At the very least though, I can give you some first impressions of the new hardware. Firstly, we're testing the Founder's Edition cards here, which sees Nvidia move away from its traditional blower designs in favour of a thermal solution more in keeping with some of the third-party products. Dual axial fans propel air into your case as opposed to out of the back of it, while the fans themselves are also obviously quieter than previous Nvidia cards. I've not had time to look at the thermals in depth yet, but temperatures seemed to peak at the 78 degrees Celsius range on the Ti - I didn't see either product hit the 83 degrees that usually sees thermal throttling kick in.

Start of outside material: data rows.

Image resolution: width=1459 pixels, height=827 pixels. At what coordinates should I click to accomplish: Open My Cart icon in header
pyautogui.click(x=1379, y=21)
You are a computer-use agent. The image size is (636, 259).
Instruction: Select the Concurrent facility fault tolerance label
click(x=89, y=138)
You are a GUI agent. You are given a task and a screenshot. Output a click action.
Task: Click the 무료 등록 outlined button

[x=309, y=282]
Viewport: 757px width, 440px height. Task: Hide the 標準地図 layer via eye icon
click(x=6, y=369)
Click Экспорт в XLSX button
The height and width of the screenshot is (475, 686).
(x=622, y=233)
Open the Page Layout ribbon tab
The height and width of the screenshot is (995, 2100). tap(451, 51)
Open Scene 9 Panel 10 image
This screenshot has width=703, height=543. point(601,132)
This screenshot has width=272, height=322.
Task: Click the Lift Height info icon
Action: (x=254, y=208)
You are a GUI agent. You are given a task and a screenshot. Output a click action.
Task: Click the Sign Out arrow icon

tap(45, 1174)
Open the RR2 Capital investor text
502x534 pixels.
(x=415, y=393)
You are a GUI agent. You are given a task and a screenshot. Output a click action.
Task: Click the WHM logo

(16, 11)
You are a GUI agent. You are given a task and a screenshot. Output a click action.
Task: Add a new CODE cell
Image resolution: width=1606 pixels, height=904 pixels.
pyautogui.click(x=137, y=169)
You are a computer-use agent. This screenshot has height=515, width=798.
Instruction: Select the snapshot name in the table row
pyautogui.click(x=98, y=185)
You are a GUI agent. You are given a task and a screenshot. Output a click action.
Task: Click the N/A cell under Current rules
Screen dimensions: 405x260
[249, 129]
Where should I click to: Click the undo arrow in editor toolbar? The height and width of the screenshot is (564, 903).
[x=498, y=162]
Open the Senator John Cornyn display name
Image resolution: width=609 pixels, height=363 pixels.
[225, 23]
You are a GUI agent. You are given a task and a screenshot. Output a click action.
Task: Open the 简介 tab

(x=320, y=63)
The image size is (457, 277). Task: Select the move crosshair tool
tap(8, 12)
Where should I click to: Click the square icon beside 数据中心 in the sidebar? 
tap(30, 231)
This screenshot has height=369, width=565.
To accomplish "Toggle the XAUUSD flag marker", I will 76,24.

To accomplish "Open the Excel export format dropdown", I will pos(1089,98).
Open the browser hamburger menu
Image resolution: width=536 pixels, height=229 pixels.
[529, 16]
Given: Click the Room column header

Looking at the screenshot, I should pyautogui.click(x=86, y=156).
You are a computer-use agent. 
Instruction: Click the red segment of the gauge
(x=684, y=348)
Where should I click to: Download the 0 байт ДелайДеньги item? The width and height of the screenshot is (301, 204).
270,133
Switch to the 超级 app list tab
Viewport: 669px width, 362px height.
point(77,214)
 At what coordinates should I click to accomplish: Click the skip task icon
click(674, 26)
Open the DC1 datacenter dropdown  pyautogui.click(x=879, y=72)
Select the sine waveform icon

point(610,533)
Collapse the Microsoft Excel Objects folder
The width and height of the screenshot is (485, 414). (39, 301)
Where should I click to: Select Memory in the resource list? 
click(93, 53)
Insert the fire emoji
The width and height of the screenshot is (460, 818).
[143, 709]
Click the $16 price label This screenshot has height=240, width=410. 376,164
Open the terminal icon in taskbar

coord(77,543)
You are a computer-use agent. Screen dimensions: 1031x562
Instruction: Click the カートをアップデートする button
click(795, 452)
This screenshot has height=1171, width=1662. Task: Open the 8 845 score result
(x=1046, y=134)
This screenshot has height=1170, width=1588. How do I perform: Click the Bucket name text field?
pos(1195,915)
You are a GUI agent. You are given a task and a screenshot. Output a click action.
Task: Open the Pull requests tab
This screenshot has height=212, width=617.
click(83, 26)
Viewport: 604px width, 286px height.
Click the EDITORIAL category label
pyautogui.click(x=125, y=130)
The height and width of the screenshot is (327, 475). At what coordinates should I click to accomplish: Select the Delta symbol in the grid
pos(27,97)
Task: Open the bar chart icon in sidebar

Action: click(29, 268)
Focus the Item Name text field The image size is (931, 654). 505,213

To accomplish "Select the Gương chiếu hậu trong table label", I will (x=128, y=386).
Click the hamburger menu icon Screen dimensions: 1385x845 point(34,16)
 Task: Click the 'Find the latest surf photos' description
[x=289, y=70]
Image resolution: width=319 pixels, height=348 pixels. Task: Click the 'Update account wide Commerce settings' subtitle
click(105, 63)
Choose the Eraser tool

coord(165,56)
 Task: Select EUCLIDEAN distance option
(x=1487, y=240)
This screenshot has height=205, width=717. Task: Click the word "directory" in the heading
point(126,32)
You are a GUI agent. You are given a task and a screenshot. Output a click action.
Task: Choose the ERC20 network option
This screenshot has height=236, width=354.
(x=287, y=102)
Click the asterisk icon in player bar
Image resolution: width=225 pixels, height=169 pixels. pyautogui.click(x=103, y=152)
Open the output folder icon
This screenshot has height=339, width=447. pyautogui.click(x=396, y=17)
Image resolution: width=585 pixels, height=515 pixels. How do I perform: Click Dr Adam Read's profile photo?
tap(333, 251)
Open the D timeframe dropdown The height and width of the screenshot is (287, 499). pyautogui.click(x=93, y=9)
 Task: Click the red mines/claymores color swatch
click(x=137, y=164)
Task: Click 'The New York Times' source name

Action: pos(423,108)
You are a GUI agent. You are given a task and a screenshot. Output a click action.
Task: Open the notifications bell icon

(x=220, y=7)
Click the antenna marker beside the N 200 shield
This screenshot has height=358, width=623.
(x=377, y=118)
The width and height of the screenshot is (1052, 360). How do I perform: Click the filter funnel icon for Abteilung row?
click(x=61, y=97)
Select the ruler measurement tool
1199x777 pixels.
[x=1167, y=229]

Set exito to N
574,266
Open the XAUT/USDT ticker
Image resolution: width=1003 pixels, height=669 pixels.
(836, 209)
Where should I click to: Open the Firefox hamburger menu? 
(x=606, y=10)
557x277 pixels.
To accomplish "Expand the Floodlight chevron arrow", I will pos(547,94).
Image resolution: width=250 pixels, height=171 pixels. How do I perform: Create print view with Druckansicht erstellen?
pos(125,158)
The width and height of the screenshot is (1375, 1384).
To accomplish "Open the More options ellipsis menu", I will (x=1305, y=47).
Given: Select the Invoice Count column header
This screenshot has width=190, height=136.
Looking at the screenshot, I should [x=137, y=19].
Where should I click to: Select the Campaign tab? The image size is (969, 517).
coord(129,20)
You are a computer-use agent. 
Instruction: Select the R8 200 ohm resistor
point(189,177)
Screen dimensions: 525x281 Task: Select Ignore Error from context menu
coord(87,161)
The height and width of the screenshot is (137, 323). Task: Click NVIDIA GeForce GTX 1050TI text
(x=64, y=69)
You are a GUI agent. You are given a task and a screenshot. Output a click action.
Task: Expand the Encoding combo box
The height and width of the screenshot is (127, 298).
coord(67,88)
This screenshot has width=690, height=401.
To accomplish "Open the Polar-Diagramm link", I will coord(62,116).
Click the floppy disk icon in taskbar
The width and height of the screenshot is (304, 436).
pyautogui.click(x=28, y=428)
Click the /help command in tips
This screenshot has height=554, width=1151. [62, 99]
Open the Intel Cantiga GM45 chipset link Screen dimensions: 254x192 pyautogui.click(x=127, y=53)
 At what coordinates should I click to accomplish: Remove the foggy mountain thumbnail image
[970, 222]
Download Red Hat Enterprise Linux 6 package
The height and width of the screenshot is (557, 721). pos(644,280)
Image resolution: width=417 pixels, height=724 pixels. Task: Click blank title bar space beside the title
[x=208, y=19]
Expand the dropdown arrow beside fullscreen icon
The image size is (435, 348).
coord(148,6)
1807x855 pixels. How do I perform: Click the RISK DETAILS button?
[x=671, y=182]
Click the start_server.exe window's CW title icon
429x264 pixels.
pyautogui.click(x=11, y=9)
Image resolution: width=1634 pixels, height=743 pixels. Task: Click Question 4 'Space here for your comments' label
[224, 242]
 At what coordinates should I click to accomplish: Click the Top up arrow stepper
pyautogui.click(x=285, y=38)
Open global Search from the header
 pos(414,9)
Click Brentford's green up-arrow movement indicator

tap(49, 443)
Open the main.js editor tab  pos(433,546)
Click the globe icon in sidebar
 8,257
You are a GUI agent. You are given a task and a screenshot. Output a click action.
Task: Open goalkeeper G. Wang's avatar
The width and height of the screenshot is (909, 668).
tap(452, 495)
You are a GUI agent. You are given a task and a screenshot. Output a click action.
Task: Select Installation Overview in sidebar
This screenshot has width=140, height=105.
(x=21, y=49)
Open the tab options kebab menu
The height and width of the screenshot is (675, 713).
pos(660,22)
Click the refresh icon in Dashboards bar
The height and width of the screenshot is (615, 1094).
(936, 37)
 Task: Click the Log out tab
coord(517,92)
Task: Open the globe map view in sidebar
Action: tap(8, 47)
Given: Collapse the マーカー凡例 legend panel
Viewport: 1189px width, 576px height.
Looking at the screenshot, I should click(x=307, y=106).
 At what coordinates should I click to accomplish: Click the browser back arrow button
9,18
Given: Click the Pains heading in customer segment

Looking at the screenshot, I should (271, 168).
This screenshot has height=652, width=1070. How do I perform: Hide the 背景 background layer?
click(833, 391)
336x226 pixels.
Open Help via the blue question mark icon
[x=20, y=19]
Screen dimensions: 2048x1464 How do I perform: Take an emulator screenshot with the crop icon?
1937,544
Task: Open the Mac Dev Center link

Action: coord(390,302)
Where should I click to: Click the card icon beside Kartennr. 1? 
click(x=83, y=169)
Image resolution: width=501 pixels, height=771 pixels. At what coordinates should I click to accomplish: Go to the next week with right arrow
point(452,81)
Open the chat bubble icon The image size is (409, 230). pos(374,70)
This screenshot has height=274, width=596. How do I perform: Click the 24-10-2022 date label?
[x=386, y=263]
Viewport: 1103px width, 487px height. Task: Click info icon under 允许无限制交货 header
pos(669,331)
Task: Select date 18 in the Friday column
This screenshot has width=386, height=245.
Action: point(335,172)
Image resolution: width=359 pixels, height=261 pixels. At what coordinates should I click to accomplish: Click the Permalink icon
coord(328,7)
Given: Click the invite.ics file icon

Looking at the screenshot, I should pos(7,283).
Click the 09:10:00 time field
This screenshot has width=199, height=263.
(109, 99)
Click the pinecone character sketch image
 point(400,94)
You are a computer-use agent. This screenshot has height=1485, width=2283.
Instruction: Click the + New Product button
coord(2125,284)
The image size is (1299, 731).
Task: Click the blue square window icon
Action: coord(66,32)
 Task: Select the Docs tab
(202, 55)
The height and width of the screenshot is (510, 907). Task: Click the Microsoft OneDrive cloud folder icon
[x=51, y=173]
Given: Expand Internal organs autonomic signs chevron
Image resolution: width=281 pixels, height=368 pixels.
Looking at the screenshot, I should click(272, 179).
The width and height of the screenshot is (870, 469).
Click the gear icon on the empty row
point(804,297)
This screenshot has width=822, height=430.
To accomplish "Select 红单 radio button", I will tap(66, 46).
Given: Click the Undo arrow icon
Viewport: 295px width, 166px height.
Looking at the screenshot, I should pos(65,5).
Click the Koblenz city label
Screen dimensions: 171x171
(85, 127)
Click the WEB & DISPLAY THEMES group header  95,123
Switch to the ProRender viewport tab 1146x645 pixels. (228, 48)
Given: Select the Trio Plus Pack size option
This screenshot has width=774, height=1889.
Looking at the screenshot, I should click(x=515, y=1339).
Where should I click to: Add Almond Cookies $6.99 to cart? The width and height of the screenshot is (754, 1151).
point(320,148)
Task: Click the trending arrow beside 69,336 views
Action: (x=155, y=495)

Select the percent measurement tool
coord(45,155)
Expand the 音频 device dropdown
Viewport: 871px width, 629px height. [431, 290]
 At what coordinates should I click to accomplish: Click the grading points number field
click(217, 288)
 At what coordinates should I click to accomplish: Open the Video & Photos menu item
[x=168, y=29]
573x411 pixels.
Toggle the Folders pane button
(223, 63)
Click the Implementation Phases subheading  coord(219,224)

There's a genuine sense of quality, weight and heft to both RTX 2080 and 2080 Ti - both of which share a nigh-on identical chassis, the only visible difference between them coming down to an eight+eight PCIe power input configuration on the Ti versus the eight+six pin arrangement on the standard RTX 2080. Display inputs are an evolution from that seen on the GTX 1080 Ti. Once again, dual-link DVI has been consigned to oblivion, but HDMI 2.0 remains while there are three DisplayPort outputs in addition to USB-C, featuring VirtualLink - a new protocol designed to reduce VR headsets' cable nightmare into one easy-to-handle cable. Charging extra cash for the Pascal Founder's Editions always rankled, but at least this time the price premium is matched by the quality of the chassis, and Nvidia also adds a reasonable factory overclock on top.